Monday, May. 17, 1971
Fatal Decision
On June 2, 1967, Luis Jose Monge, 48, convicted of murdering his pregnant wife and three of their seven children, was executed in Colorado State Prison. He was the last man to suffer that fate in the U.S. Since Monge died, 650 other condemned prisoners have accumulated on the nation's death rows, awaiting word from the Supreme Court on the constitutionality of the death penalty. Last week the court wiped away two questions that had been key elements in sustaining the moratorium.
At issue were the cases of Dennis McGautha of Los Angeles, condemned for killing a grocer during an armed robbery, and James Crampton of Toledo. Ohio, convicted of murdering his second wife. Both men argued that their death sentences should be overturned because their juries had no guiding standards, such as the defendant's potential for rehabilitation, to help them choose a verdict of life or death.
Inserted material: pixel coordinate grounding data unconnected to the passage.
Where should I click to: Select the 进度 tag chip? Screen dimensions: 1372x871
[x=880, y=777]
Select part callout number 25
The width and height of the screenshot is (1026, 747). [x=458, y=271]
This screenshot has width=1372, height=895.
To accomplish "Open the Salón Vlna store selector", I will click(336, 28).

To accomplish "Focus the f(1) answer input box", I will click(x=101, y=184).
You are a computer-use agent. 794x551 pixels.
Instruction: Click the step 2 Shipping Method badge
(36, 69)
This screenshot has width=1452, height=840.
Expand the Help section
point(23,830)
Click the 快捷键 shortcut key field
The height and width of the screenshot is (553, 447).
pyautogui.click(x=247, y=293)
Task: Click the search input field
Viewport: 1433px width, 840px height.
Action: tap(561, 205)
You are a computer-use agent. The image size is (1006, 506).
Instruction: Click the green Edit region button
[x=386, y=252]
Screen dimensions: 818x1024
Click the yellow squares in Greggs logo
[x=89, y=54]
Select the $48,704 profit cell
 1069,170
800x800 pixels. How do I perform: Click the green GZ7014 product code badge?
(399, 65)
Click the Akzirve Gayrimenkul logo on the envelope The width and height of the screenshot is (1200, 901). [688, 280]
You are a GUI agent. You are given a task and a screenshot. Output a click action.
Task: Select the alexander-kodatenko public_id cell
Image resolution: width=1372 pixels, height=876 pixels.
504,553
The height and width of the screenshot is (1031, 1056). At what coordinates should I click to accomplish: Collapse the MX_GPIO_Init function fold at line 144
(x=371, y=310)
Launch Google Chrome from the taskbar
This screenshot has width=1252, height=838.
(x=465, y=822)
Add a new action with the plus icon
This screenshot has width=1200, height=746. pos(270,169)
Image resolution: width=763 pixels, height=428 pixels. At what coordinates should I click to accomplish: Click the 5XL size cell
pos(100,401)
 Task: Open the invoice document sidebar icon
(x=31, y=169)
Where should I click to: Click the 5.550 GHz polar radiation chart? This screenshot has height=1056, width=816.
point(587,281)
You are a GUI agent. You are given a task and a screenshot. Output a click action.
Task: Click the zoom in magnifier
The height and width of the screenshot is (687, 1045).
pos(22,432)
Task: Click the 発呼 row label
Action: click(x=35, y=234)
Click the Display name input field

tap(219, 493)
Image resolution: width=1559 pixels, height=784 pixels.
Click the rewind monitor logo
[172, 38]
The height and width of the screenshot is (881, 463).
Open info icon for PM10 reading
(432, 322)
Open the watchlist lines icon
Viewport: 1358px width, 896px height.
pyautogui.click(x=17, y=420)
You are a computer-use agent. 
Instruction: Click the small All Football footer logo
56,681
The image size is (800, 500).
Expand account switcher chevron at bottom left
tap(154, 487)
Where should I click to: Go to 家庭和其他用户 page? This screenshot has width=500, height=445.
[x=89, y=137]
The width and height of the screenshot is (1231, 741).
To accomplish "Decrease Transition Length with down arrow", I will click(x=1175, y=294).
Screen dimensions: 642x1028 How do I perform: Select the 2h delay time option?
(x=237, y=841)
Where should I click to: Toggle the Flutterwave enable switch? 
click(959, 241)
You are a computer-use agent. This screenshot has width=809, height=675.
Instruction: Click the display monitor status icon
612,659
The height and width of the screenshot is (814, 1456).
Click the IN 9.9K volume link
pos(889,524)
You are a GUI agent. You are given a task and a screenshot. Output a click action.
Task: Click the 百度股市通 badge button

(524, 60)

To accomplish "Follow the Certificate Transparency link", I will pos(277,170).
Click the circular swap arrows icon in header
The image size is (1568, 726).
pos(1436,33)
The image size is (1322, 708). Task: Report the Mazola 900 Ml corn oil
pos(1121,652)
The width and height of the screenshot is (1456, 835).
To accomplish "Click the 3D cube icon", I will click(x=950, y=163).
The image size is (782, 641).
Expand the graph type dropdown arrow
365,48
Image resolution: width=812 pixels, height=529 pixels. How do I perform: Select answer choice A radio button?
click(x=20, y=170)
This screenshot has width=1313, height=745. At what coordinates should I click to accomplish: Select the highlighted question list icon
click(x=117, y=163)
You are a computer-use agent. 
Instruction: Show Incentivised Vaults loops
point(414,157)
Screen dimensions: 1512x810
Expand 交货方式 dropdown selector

Naked Power. Crampton's case involved the most prevalent U.S. jury procedure. He challenged the constitutionality of Ohio's system, under which a single jury proceeding both convicted and sentenced him to die. Because of that system, his lawyer argued. Crampton had to give up one right in order to exercise another. He could not take the stand and seek mercy in sentencing without risking self-incrimination on the issue of guilt. In short, his forced silence may have helped condemn him.
In a 6-to-3 decision, the court held that neither Ohio's single-jury system nor the "untrammeled discretion" of juries violates the due process clause of the Constitution. In his 38-page majority opinion, Justice John M. Harlan refused to be drawn into a debate on capital punishment. Said Harlan: "The Federal Constitution does not guarantee trial procedures that are the best of all worlds, or that accord with the most enlightened ideas of students of the infant science of criminology, or even those that measure up to the individual predilections of members of this Court." All the Constitution requires, Harlan held, is a fairly conducted trial in which the defendant's guaranteed rights are respected.
In a vigorous 64-page dissent, Justice William Brennan argued that Harlan's view begged the crucial question: If the juries had no explicit standards on which to base their decisions, were the defendants given their guaranteed constitutional rights? Absolutely not, said Brennan. "Not once in the history of this Court, until today, have we sustained against a due process challenge such an unguided, unbridled, unreviewable exercise of naked power."
Penultimate Question. The Supreme Court's decision will not start a rash of executions--at least, not immediately. Mindful of the many appeals pending in other capital cases, Governors in the 38 states that still retain the death penalty took cautious positions. California's Governor Ronald Reagan went on record again favoring the death penalty, but none of his state's 99 condemned men and women are expected to go to the gas chamber before late summer at the earliest. Ohio's Governor John Gilligan refused to be prodded at all by the court's decision. He flatly barred executions in his state, where 52 persons wait on death row, until the Supreme Court rules on the constitutionality of the death penalty itself.
That day may not be far away. The court now has 120 death cases pending for review. Among the issues is the penultimate question: Do death penalties constitute "cruel and unusual punishments," which are barred by the Eighth Amendment? Given the court's ruling last week, civil libertarians like Stanford Law Professor Anthony Amsterdam are not optimistic. Still, says Amsterdam, "the court knows that we will stop some time; we just don't have the guts to stop quickly."